Obure's Tightrope: Will CKRC Have to Go?

By PETER MUNAITA
THE EASTAFRICAN

Kenya Finance Minister Chris Obure walks a tightrope this week when he reads the budget on Thursday June 13, with poverty alleviation, economic stability and regional integration top on the agenda.

Mr Obure faces tough choices in trying to balance a budget excluding funding from donors who, sources said, had not been involved in the budget-making process this year. 

Mr Obure had earlier said that he would not include external funds, pointing to the breakdown in relations between the government and the International Monetary Fund (IMF).

Without IMF support, there is little hope of other donors and investors supporting the economic blueprint, since they take the Fund's involvement as a green-light to do business with a country.

With Kenya's budget deficit at Ksh13.3 billion ($1.7 billion) or 1.6 per cent of the gross domestic product at the end of March, compared with Ksh11.2 billion ($1.4 billion) at the same time last year, Mr Obure is faced with three alternatives. He can either raise taxes; resort to increased domestic borrowing; or expand the tax net. "Either of these options will result in great harm to an already crippled economy,"J. K. Njiraini, the Chief Executive of the Institute of Certified Public Accountants of Kenya (ICPAK) said. 

Should he choose to have a balanced budget, vital projects as well as political expenditures, such as on the constitutional review, would have to be cut back. 

Analysts consider a balanced budget policy prudent given the hiccups experienced with donors over the last decade. The Federation of Kenya Employers, an influential lobby on policy matters, has requested that a task force comprising private sector representatives be set up to ensure donor assistance is fully utilised.

Although Kenya still craves donor aid, FKE estimates that about Ksh103 billion ($1.32 billion) of committed external resources have not been utilised because of the slow rate of implementing government projects. The failed disbursements in most cases have been the cause of growing budget deficits that push the government into the domestic money market.

With the need to reduce domestic borrowing from the current level of Ksh220 billion ($2.82 billion), increased resort to the domestic market is the last thing the minister would wants, more so given the need to stimulate the economy through lower interest rates. Increasing taxes would also be politically suicidal in an election year. Key lobby groups have recommended that taxes be reduced across the board with import duties on inputs for agricultural and industrial production being abolished.

That leaves Mr Obure with a task that many of his predeccessors have failed to accomplish widening the tax net and sealing loopholes for tax evasion without increasing administration costs. The informal sector, which remains the only sector that is virtually untaxed in Kenya, presents an ingenuous finance minister with substantial revenue growth opportunities.

The sector however is extremely disorganised, to the extent that bringing it under the tax net would involve more sweat than gain.

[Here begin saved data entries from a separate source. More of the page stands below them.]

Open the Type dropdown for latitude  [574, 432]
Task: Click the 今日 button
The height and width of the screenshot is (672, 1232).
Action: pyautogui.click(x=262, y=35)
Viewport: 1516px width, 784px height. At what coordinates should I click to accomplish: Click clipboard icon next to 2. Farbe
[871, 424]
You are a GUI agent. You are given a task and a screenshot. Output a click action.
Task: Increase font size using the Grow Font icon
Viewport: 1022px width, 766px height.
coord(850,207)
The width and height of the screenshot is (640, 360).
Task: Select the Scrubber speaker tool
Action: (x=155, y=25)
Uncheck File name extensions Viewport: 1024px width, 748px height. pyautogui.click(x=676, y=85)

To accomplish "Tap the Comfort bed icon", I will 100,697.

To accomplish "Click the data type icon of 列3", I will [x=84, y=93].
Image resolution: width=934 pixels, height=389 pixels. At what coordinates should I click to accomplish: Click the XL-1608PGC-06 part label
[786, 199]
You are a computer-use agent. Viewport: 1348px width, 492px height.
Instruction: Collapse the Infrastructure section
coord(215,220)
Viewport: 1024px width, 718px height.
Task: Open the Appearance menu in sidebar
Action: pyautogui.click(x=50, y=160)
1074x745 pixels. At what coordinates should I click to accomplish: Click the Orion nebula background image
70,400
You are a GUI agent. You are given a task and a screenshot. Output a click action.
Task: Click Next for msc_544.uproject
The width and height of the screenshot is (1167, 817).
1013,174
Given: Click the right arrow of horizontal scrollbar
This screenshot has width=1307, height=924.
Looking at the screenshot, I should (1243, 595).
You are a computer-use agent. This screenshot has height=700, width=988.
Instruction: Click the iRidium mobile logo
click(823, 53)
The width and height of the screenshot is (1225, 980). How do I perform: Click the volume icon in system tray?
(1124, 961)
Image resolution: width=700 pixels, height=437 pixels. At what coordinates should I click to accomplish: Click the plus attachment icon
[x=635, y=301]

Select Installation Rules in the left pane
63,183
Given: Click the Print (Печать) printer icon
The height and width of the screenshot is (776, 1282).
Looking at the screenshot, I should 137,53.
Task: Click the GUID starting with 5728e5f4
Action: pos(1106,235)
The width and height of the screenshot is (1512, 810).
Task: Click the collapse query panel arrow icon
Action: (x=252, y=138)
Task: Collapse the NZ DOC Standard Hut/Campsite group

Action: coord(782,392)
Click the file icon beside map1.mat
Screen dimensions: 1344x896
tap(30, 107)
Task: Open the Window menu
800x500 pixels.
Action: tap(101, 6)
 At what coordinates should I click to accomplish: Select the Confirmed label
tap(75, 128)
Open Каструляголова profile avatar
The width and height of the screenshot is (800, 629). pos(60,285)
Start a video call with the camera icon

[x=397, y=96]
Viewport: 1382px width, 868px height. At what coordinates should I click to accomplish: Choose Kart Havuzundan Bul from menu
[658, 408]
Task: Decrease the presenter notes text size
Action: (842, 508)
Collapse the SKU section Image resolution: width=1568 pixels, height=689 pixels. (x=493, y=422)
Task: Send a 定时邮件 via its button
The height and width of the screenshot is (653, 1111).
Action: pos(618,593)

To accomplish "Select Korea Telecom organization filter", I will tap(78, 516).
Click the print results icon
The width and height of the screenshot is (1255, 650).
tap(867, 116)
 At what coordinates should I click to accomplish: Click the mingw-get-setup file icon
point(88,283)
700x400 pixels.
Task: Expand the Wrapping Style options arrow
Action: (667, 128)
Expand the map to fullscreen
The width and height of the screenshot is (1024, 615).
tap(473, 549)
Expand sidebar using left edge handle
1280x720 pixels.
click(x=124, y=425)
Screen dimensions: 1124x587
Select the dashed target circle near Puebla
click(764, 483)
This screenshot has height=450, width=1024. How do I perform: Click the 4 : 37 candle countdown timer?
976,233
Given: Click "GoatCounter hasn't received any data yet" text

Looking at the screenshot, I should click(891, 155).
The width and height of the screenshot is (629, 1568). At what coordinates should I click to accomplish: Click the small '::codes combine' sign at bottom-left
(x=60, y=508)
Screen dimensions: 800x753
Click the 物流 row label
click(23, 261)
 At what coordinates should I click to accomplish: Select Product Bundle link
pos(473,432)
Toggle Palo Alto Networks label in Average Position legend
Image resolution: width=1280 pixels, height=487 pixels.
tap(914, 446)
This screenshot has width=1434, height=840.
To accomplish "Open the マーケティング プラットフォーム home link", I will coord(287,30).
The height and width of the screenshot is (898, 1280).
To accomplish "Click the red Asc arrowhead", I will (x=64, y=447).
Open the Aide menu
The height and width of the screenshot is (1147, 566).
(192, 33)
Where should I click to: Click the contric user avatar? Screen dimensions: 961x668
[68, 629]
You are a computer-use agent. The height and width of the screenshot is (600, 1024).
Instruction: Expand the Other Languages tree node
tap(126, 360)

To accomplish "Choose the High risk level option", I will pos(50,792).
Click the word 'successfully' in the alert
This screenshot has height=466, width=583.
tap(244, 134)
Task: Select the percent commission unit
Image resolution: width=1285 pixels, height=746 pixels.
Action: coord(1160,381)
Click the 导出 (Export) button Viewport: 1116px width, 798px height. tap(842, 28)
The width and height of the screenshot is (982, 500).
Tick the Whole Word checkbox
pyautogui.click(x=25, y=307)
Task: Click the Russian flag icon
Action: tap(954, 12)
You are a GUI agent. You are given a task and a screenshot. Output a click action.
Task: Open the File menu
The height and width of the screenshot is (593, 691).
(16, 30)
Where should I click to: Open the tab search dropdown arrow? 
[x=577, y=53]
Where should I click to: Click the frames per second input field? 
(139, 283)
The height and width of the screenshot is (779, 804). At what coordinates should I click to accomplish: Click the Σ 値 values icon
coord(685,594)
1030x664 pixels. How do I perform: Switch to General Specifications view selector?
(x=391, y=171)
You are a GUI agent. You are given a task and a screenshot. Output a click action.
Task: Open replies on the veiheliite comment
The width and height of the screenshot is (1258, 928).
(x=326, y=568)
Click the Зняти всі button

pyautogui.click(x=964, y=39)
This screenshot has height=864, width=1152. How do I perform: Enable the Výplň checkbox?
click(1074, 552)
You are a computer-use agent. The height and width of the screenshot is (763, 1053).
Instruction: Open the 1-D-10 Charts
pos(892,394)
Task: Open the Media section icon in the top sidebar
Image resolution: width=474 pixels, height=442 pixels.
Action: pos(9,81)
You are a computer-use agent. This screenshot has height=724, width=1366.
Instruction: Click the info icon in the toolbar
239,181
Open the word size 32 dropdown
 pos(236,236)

Last year, it employed 4.6 million people whose engagements are unregulated and therefore difficult to include in the tax net.

Although Mr Obure will try to ensnare a few informal activities, improved tax administration coupled with drastic expenditure cuts seem the key fiscal measures that he will rely on to balance the budget. And that will not be made easy by high levels of corruption in and out of the civil service.

A last resort for the government would be its overdraft facility at the Central Bank. In law, the government cannot borrow more than five per cent of its last audited revenue, meaning it can only borrow about Ksh8 billion ($102 million).